The “The Dialogue Renewed” exhibit presented the drawings and paintings with a total of 41 paintings ranging from oil on canvas to ink on charcoal paper.

Paintings like “License & Registration” by Johnny Castillo, a 5 x 5 feet oil painting on canvas caught the eyes of many spectators. It was also a collaboration with photographer James Doyo.

“Those glasses look real,” said Alec Milan who stumbled upon the exhibit. “It’s crazy and I like the detailing and shades.”
The “Once Again, With Feeling” exhibit was a photography gallery that featured “Left Behind” by Gabriel Gonzales and “Political Theaters” by Lizzie Moo. These projects were photography stories that were displayed separately in their own halls.
Gonzales dedicated this gallery to his siblings after losing them to COVID in March 2021. “Left Behind” photo story features photos from his past and out of focus photos in the present right behind these photographs.
“A lot of it was how I felt in the moment when they passed, because we spent so much time in the house together and we had this really close relationship with each other,” said Gonzales. “So when they passed, I got really upset. More angry than sad because damn dude, they really just left me here to kind of do everything by myself.”
The gallery revealed 12 photographs from Gonzales’s childhood and presents photographs that are out of focus right behind them.
“It’s out of focus now because things don’t seem as clear as it once did,” said Gonzales.

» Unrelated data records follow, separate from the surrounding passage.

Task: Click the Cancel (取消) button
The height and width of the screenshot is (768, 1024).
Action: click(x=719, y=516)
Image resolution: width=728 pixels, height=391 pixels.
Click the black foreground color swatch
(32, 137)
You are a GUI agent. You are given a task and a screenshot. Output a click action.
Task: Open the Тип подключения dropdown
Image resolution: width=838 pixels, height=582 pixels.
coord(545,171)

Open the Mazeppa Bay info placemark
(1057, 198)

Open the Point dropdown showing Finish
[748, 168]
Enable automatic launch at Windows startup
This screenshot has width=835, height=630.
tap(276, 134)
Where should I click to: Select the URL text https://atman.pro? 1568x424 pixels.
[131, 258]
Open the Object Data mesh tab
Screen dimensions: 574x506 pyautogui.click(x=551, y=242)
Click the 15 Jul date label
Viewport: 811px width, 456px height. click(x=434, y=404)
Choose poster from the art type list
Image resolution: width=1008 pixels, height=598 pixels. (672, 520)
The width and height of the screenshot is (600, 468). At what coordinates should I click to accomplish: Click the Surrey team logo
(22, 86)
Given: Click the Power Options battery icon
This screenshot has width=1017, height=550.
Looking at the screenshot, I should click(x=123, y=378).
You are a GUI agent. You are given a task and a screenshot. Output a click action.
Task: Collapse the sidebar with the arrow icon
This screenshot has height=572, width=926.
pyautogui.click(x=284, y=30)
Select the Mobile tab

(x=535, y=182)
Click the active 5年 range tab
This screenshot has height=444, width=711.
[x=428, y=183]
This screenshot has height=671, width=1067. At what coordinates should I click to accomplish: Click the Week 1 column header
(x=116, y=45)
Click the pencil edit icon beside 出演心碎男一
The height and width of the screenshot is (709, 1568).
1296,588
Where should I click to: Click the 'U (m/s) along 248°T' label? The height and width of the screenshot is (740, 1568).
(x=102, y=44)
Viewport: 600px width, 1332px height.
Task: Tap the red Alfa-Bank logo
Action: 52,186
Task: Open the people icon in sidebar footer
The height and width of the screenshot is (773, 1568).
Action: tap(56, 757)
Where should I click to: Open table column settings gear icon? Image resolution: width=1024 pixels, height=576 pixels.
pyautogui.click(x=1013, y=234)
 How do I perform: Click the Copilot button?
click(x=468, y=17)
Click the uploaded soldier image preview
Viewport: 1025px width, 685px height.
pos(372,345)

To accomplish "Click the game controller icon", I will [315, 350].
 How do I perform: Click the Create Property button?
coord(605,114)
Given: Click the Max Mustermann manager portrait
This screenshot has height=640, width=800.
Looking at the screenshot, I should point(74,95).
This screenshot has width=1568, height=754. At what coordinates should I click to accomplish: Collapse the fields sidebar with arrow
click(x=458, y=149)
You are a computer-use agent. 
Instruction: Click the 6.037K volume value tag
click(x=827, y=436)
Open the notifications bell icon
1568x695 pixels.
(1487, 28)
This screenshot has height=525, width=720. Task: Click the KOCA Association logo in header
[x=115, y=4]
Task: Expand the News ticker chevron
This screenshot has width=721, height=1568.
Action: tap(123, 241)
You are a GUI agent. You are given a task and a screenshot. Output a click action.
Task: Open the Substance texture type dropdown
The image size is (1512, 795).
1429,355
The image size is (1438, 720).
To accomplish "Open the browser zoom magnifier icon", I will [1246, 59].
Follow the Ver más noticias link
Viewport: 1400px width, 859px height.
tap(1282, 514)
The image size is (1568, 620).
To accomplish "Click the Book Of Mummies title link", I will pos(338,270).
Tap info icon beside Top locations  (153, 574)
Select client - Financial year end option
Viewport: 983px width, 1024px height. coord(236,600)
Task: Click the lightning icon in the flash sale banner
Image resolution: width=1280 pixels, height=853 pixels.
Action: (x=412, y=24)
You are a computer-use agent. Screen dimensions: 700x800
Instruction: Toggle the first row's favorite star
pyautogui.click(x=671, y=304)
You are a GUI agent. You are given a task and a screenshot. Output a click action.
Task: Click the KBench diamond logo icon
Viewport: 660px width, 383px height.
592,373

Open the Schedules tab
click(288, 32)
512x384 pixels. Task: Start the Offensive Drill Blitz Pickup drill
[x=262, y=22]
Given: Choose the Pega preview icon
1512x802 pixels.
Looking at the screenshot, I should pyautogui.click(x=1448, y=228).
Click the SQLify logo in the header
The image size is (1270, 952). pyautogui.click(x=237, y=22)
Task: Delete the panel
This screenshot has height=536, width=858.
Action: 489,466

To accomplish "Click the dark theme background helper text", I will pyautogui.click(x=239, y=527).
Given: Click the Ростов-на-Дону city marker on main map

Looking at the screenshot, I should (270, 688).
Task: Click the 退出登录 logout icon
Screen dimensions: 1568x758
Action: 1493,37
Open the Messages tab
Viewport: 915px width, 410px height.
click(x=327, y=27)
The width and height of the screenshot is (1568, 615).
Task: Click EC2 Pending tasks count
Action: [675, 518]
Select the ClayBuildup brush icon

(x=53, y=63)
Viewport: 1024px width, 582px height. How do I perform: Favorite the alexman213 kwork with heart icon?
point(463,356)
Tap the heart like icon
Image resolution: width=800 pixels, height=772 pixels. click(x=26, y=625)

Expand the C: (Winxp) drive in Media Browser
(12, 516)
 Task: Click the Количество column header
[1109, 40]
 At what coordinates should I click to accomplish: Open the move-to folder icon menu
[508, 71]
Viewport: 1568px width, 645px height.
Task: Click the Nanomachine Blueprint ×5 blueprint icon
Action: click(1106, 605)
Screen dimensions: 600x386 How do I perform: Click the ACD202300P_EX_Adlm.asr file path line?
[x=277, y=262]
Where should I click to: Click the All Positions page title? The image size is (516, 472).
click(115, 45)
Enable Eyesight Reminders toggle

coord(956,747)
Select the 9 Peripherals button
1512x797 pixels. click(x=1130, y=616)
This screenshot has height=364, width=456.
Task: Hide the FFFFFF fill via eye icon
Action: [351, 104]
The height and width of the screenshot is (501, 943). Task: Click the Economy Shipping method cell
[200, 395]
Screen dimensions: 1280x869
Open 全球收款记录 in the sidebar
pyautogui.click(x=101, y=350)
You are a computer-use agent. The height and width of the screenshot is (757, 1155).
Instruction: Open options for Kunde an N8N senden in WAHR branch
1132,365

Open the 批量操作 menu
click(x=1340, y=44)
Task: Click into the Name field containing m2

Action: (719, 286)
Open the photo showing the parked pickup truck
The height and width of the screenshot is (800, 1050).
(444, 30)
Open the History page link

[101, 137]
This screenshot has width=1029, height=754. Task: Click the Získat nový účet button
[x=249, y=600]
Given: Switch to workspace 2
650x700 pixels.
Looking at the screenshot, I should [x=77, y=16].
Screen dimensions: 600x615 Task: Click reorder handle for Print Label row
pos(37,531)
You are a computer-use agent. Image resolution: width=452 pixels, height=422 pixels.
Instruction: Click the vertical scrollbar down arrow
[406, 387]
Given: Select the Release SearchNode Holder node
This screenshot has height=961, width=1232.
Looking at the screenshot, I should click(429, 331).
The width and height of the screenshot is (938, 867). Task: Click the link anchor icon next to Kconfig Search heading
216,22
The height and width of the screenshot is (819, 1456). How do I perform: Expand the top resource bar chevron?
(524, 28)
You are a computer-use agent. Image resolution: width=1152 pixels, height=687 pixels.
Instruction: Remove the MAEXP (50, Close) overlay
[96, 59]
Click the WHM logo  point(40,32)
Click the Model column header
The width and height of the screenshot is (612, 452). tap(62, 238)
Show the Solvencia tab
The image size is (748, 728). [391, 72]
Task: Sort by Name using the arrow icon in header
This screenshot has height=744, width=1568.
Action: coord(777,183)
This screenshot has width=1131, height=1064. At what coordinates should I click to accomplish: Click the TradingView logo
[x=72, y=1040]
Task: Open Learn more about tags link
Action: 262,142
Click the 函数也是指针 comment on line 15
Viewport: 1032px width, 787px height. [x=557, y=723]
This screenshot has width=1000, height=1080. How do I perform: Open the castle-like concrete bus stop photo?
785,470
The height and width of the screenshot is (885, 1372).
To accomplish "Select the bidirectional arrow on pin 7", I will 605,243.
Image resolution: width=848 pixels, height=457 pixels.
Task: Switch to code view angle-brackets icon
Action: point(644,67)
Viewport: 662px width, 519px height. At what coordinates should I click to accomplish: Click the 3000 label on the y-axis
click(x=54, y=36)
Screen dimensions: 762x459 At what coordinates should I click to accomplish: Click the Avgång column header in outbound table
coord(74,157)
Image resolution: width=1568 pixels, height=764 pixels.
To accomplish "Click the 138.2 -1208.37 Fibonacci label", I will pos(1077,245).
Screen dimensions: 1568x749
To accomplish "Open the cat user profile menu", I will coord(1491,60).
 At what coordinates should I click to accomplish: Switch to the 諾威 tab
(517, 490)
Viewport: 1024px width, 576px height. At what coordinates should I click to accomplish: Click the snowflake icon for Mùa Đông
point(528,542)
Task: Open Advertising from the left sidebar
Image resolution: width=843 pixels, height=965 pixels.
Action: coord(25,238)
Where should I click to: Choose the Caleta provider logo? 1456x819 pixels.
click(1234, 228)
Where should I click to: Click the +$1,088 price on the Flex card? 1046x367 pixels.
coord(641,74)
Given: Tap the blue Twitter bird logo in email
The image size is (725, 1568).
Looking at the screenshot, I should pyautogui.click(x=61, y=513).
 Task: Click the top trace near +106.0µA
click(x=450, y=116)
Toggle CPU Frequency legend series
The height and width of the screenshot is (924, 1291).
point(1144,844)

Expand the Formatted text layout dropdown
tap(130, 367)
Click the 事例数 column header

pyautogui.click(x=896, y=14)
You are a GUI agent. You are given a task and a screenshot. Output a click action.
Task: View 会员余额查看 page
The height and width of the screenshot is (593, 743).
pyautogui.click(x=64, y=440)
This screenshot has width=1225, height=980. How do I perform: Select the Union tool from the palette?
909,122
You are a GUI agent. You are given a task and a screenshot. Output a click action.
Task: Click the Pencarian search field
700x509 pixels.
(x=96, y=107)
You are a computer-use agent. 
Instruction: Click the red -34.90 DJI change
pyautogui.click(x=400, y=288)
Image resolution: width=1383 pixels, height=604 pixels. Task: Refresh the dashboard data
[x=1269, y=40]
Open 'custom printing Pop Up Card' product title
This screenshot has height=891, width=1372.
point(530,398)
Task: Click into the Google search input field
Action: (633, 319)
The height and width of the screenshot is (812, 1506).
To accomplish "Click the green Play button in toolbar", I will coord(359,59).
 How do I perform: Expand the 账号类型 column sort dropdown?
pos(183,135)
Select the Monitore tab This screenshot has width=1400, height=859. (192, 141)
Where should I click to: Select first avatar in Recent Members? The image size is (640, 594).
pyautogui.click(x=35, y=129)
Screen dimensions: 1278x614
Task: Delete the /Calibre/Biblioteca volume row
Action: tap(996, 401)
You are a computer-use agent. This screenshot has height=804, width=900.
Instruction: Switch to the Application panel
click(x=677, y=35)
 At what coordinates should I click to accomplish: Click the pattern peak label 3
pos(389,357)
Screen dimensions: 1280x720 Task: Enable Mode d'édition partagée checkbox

“I wanted a very specific emotional response that I don’t think I would’ve been able to get and getting the space by myself was really important.”
Gonzales wanted his gallery to be isolated because of the emotions he felt during his project. The feeling of isolation and loneliness was a major theme in this body of work.
“I just really appreciate that a lot of people are responding to it really well and positively,” said Gonzales. “I put a lot of effort into this and putting it together and there were days when I would just sit down at home and cry because it took an emotional toll on me.
“For the work to have done that for me, I was hoping that it would go through the people and it has, and getting the positive response was very satisfying.”
Lizzie Moo’s gallery “Political Theaters” highlighted the theatrics of politics, a completely different concept from Gonzales. She also wanted to include the theatre scene in the gallery.
There were four photographs and three conceptual art pieces that displayed today’s world of politics.
“My work is basically about the theatrics of politics and I like to bring the theatre to the gallery in order to reinforce that concept,” said Moo. “The curtains are progressively more and more ridiculous and undone and falling apart as kind of pointing to how things kind of feel like they are falling apart with politics constantly.”

The BFA exhibits will be open until May 4. It’s located in the galleries between Fine Arts 3 and 4 and next to the art store.